Court Opinion

ID: 9651314
Source: CourtListenerOpinion
Date Created: 2023-08-23 16:13:26.087323+00
Date Added: 2024-06-11T18:12:31.722317
License: Public Domain

BLAND, Associate Judge
(dissenting in part).
In the next to the last paragraph of the majority opinion is the following sentence: “In that case we held that when a claim to a compound had been allowed, a claim to an insecticidal and fungicidal composition having that compound as an active ingredient was not patentable.”
My views as to when a use claim for a patented article or an old article should be allowed are expressed in my concurring opinion in In re Migrdichian, 156 F.2d 250, 33 C.C.P.A., Patents, 1224. I took the same position with respect to the Thuau case, 135 F.2d 344, 347, 30 C.C.P.A., Patents, 979, in In re Haller, 161 F.2d 280, 34 C.C.P.A., Patents, -.
In the instant case the inventor invented a new compound which may have many uses of great value other than as an insecticide and fungicide. He also dis*483covered that on plant life it was especially useful. Here he has made two related inventions and he should be allowed claims to the article and to its use if such use is new, unobvious and useful. ' The public is entitled to his teachings as to use and he is entitled to protection on his discovery as to use.

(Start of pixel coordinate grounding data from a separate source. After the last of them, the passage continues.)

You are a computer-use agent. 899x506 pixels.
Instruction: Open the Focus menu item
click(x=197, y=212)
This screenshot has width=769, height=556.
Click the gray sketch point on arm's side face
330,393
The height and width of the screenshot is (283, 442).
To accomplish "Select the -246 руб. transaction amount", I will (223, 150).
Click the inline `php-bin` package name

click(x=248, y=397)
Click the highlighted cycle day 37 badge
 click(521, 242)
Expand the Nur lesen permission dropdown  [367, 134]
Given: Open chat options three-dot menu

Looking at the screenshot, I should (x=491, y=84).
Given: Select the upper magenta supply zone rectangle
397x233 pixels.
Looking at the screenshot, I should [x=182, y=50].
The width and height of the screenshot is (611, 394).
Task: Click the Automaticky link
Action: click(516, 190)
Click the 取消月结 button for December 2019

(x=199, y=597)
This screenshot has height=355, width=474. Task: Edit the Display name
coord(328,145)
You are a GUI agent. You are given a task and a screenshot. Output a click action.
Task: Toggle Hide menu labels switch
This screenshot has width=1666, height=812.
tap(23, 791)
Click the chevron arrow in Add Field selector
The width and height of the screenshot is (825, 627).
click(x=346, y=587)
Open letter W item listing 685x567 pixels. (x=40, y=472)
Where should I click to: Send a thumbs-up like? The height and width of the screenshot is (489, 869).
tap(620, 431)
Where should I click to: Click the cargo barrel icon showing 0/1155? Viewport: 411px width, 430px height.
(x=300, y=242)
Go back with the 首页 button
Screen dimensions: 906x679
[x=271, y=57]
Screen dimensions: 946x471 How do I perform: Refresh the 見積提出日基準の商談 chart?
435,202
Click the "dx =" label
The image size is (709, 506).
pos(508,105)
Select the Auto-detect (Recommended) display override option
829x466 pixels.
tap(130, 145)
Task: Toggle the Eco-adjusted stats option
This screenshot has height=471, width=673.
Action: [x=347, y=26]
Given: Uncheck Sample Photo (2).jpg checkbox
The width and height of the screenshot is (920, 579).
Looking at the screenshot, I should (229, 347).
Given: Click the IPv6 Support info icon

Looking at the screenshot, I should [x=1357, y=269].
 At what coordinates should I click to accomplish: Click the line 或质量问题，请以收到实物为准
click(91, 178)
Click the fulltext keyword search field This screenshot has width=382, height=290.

The particular part of the Thuau case [135 F.2d 344] which I have urged my associates to modify reads as follows: “The doctrine is so familiar as not to require citation of authority that a patentee is entitled to every use of which his invention is susceptible, whether such use be known or unknown to him. Likewise, with regard to an unpatentable article or substance long in use, any member of the public has the right to every use of which the article or substance is susceptible so long as it is unchanged, in any way, regardless of whether or not such uses were known prior to his own use.” [Italics mine.]
The discovery that sulfur, a very old, unpatented article, was useful in the vulcanization of rubber resulted in a valid patent, and by the same token the discovery that an old article produces new, useful and unobvious results as a fumigant or as a disinfectant may be inventive. The same is true as regards a patented article if the new use claimed is not an obvious one.